Overall, 91 units were sold in the United States and three North African countries over the course of six years. 29 units were sold domestically to seven railroads between 1946 and 1948, but the model did far better in the export market with 62 units purchased for Algerian, Moroccan, and Tunisian railways between 1946 and 1952. The model designed for foreign sale in Africa was listed as the DRS-6-4-1500E and was essentially the same as its domestic counterpart except for a different end cab setup.
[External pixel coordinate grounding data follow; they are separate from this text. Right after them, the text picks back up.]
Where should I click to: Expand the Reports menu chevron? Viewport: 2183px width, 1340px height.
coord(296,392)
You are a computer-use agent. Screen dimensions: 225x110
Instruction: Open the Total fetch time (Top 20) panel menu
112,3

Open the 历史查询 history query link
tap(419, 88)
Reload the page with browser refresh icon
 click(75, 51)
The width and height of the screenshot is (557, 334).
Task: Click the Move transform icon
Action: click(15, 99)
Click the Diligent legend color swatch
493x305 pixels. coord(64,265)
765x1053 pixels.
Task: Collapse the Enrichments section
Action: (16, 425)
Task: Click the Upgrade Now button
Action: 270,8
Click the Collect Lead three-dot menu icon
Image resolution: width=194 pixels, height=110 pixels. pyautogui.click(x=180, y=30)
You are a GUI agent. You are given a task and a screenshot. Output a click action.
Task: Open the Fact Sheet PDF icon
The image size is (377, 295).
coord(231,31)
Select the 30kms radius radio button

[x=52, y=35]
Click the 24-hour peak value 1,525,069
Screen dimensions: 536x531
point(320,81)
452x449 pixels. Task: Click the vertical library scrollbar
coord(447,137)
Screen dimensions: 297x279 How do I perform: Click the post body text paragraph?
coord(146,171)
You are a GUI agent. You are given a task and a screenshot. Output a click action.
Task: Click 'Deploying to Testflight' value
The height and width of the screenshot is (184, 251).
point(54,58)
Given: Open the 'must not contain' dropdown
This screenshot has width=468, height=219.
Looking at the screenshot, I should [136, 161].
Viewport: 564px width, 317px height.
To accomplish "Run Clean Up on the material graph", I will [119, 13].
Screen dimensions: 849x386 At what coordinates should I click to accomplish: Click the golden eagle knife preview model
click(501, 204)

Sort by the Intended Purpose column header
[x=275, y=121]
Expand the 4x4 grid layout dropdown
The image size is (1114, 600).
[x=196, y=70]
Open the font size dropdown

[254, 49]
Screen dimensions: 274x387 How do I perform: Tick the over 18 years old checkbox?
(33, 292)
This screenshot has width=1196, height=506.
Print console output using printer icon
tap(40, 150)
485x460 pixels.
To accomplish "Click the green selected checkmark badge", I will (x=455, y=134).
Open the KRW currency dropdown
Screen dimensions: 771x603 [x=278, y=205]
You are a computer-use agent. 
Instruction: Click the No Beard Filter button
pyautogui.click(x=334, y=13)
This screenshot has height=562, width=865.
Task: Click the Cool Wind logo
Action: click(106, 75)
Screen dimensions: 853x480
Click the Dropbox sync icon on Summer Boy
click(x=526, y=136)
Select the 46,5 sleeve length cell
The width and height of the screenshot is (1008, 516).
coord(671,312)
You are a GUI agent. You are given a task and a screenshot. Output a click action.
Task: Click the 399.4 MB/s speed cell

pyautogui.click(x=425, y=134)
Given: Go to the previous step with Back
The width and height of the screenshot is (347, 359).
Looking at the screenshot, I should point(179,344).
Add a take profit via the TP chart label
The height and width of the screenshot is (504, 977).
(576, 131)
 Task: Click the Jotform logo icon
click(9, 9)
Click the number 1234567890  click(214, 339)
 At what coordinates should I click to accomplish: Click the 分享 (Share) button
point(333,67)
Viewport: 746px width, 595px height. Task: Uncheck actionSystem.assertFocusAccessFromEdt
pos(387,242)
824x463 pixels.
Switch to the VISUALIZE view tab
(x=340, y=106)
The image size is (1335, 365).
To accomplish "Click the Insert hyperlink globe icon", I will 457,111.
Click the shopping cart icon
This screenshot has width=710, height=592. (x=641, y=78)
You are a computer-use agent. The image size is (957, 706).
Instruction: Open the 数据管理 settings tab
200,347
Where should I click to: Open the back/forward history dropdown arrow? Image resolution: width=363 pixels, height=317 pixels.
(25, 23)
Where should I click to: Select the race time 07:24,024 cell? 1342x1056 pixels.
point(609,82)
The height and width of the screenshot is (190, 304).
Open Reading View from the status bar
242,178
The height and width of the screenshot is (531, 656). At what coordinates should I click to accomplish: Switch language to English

The DRS-6-4-1500 was replaced in Baldwin's catalog by the AS-416 in 1950, but it continued to be produced for export orders until 1952.

==Original buyers==

| Railroad | Quantity | Road Number(s) | Date Built | Notes |
| Baldwin Locomotive Works | 2 | 1500 (demo) | 1946 | Sold to Union Pacific as 1250 in 1948. |
| 1501 (demo) | 1948 | Sold to Kennecott Copper as 901 in 1949, wrecked in 1952 and reconfigured to B-B trucks. |
| Columbus & Greenville Railway | 5 | 601–605 | 1946-1947 | 601 was the first diesel road switcher sold domestically by Baldwin. |
| Chicago & North Western Railway | 1 | 1504 | 1948 | Repowered by General Motors’ Electro-Motive Division 1500 hp 16-567C. |
| Norfolk Southern Railway | 10 | 1501–1510 | 1947-1948 | 1504, 1507, and 1508 were sold to Durham & Southern as 363, 364, and 365, respectively. The A1A-A1A trucks on 1507 and 1508 were replaced by B-B trucks. |
| Savannah & Atlanta Railway | 8 | 100–107 | 1948 |  |
| Southern Pacific Company | 3 | 5200–5202 | 1948 |  |
| Chemins de fer Algériens | 40 | DA 1-15 | 1946-1947 |  |
| DB 1-25 | 1947-1948 |  |
| Chemins de fer du Maroc | 18 | DA 101 | 1946 | Renumbered as DA 301. |
| DA 102-105 | 1947 | Renumbered as DA 302-305. |
| DA 201-206 |  |  |
| DA 306-307 | 1949 |  |
| DA 308-309 | 1951 |  |
| DC 331-333 | 1952 | Renumbered as DA 310-312. |
| Chemins de fer Tunisiens | 4 | DA 1-4 | 1946 | Renumbered as DA 301-304 in 1950/52, sold to Chemins de fer du Maroc in 1958 and renumbered to DA 321-324 with power reduced to 750 hp. |
| Total | 91 |  |  |  |

==Preservation==
• Columbus & Greenville #601 is preserved at the Columbus & Greenville's shop facilities in Columbus, Mississippi.